Saint-Vincent, Formigoni: “Aspetto una chiamata da Maroni”

Il presidente della Lombardia è intervenuto a Saint-Vincent sul documento votato oggi dal Carroccio e sulle dichiarazioni di Matteo Salvini, che chiedono di votare il prossimo aprile. "Non era questo l'accordo di via dell'Umiltà", ha commentato.
Roberto Formigoni a Saint-Vincet
Politica

"L’accordo preso con Alfano e Maroni solo 36 ore fa a Roma era diverso, se la Lega Nord ha cambiato idea ce lo farà sapere". Roberto Formigoni commenta così, alla convention Dc di Saint-Vincent, il documento votato oggi dal partito compagno di maggioranza e le dichiarazioni del coordinatore leghista della Lombardia Matteo Salvini, che ha espresso la necessità di chiudere in fretta l’esperienza di governo della regione, cominciata nel 2010 e lacerata dalle indagini giudiziarie.

L’idea sarebbe quella di tornare alle urne nell’aprile del prossimo anno, assieme alle elezioni nazionali, oltre alla richiesta di dimissioni di tutti i consiglieri sotto indagine. Formigoni, dal canto suo, contava di riformare una nuova giunta e di tirare avanti fino al 2015.

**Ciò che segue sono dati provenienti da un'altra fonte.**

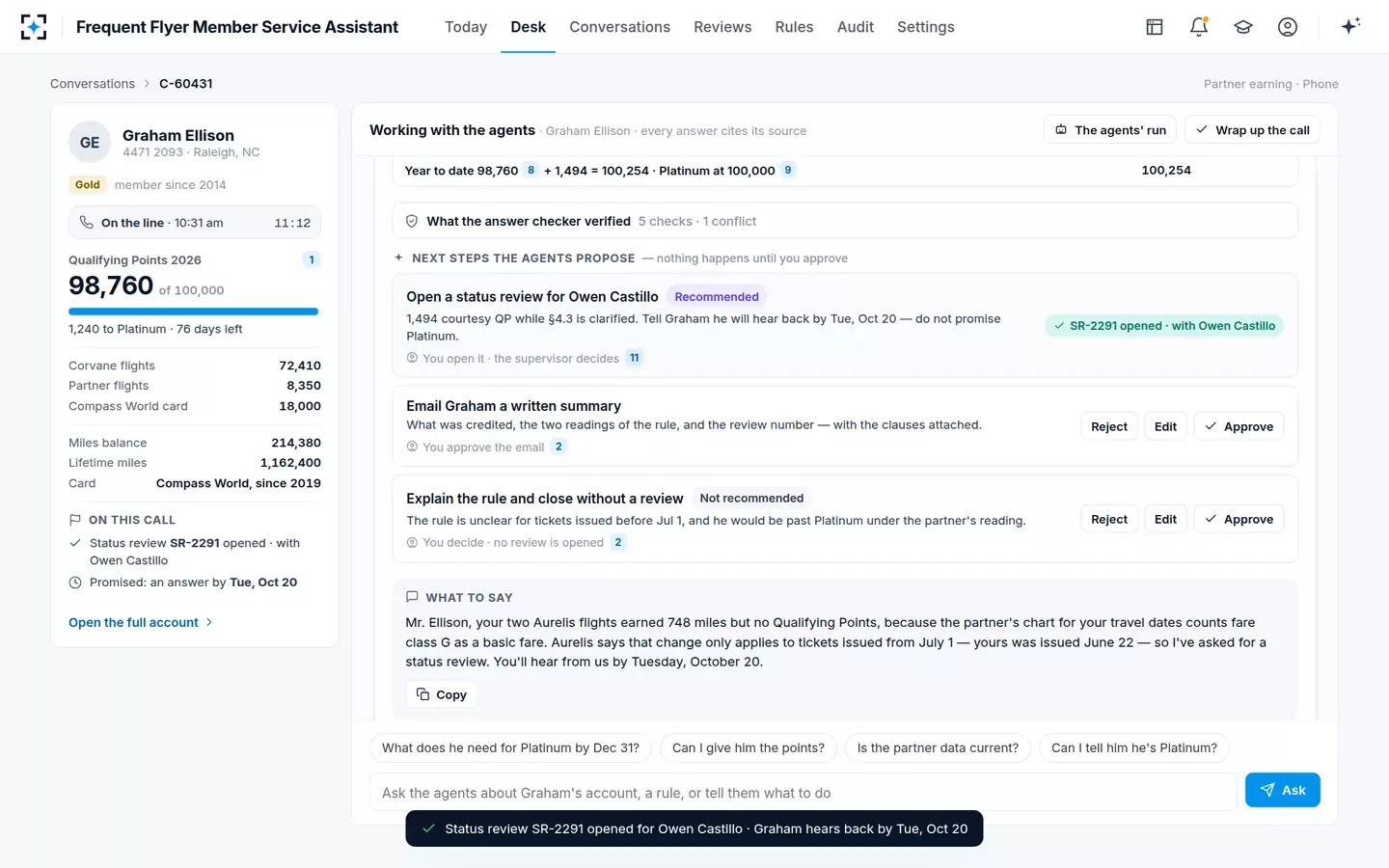Approve the Email Graham a written summary

1239,426
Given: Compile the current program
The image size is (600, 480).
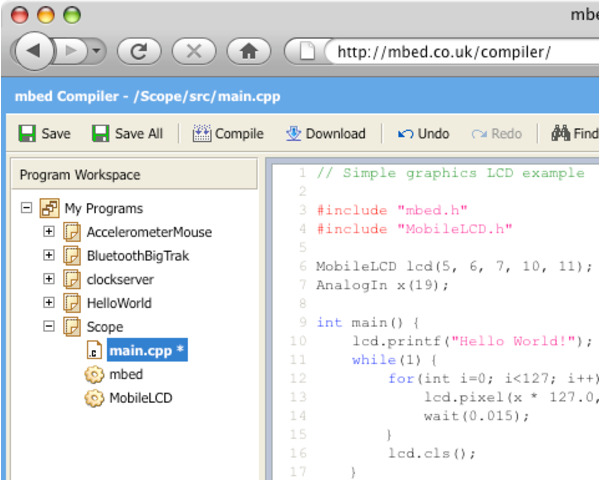Looking at the screenshot, I should pyautogui.click(x=228, y=134).
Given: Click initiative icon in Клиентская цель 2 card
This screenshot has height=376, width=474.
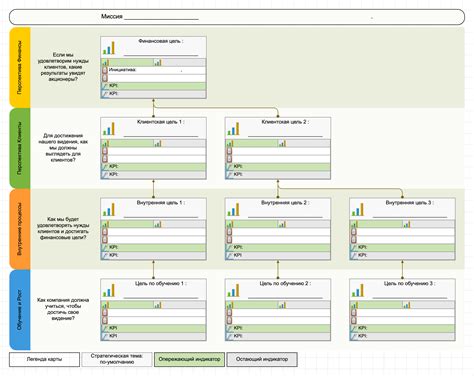Looking at the screenshot, I should 229,151.
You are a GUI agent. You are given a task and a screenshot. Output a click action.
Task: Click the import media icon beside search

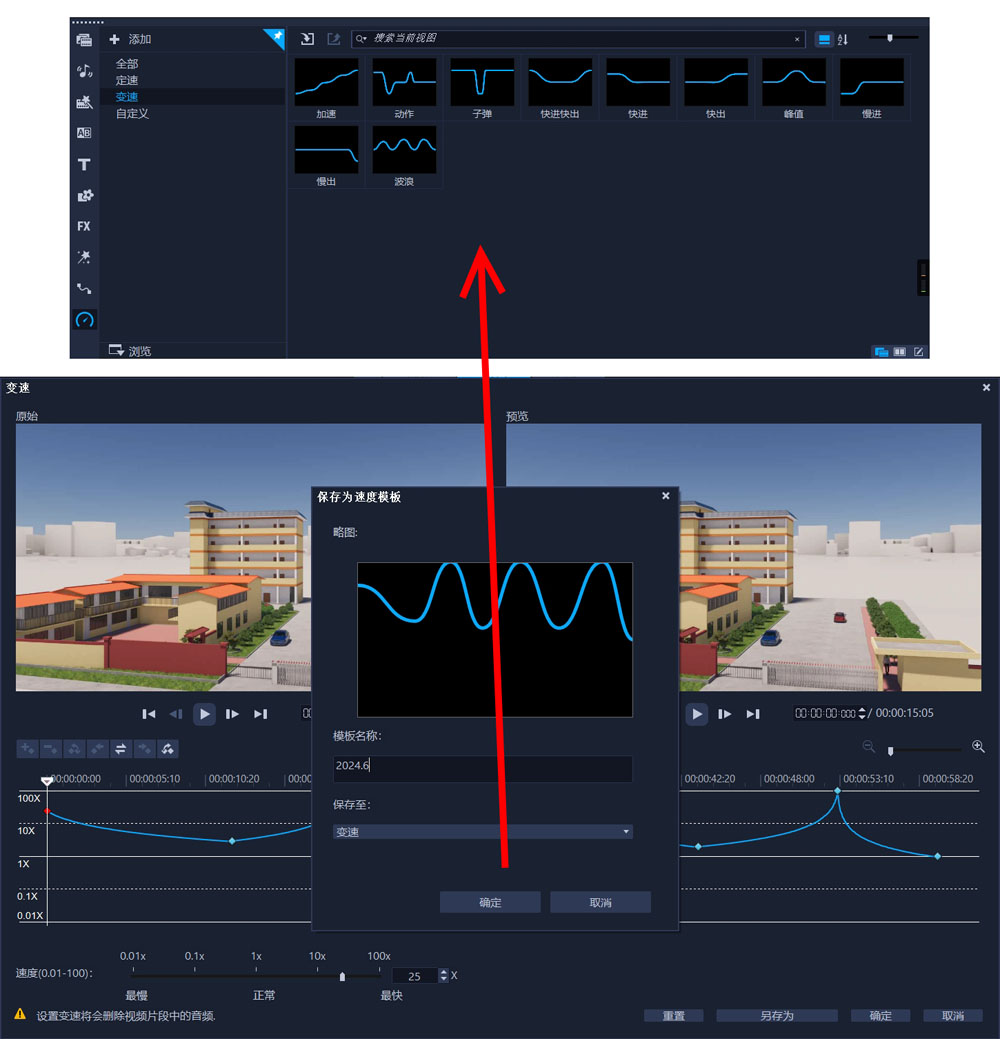(x=308, y=39)
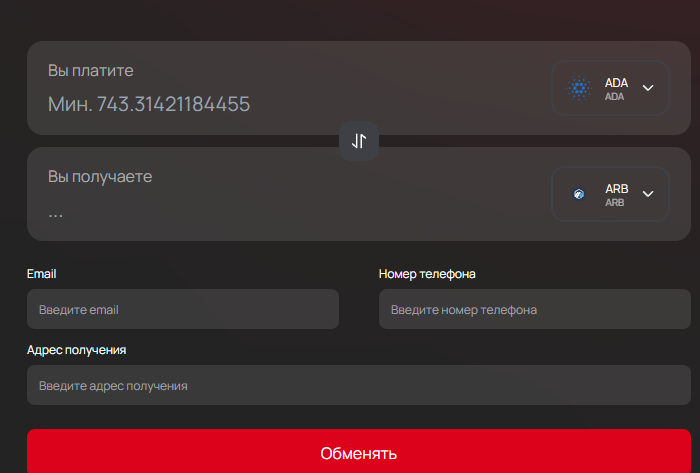
Task: Click the Email field label
Action: coord(42,274)
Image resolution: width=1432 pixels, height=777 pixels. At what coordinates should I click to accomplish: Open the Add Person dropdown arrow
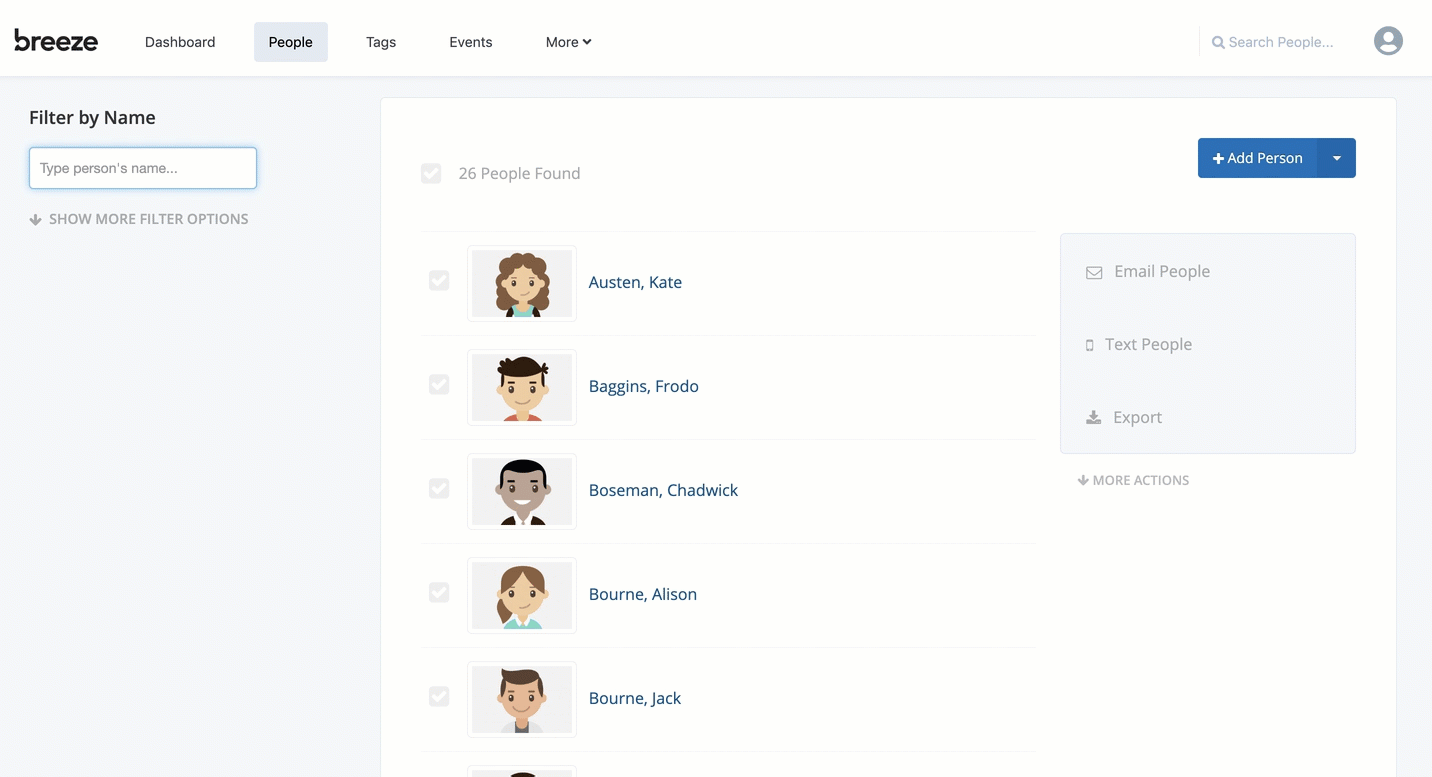(1337, 158)
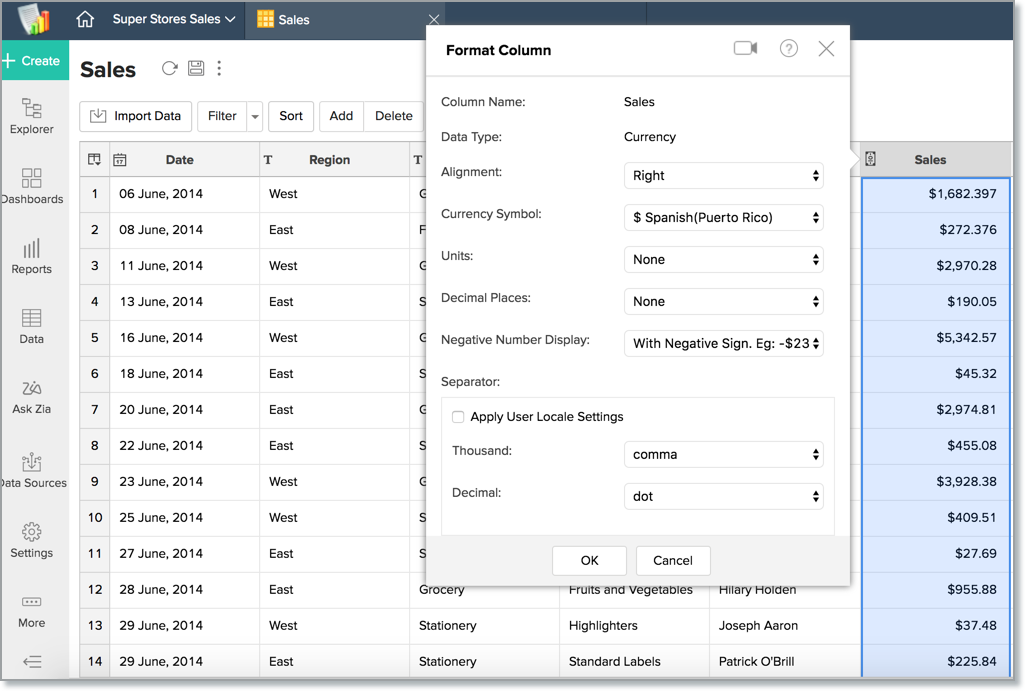
Task: Click the save icon beside Sales title
Action: tap(196, 69)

Un’altra possibilità, emersa sulle prime, era quella di continuare con solo l’appoggio esterno del Carroccio, ma Formigoni spazza via il campo: "Il momento è difficile e noi abbiamo il dovere di governare senza incertezze". "Stamattina – racconta poi il governatore della Lombardia – ho sentito Maroni e gli ho chiesto se ci sono novità, lui mi ha detto di no, adesso gli ho mandato un messaggino".

In ballo, se non bastasse, non c’è solo la Lombardia e la caduta del ‘Celeste’ potrebbe trascinare anche Veneto e Piemonte: "Confermo che c’è un unico accordo politico, firmato nel 2010 tra Lega e Pdl per governare assieme le tre regioni, ma sarà Alfano a fare le sue valutazioni", commenta Formigoni, appena arrivato al meeting dei democristiani del PdL di Saint-Vincent.

"In questi mesi si è sentita altissima la voce dell’accusa – ha detto il governatore sul palco del meeting – nel giusto processo sentiremo la voce della difesa". Poi, intervenendo sulla stretta prevista dal governo Monti nei confronti delle regioni, accusa: "Ci vogliono far credere che lo statalismo è il regno della purezza, come ai tempi di Napoleone, dal centro si ordina e i prefetti eseguono".

L’unica certezza è che la Lombardia resterà in piedi almeno fino al varo di una nuova legge elettorale e alla legge di bilancio, da fare prima di Natale.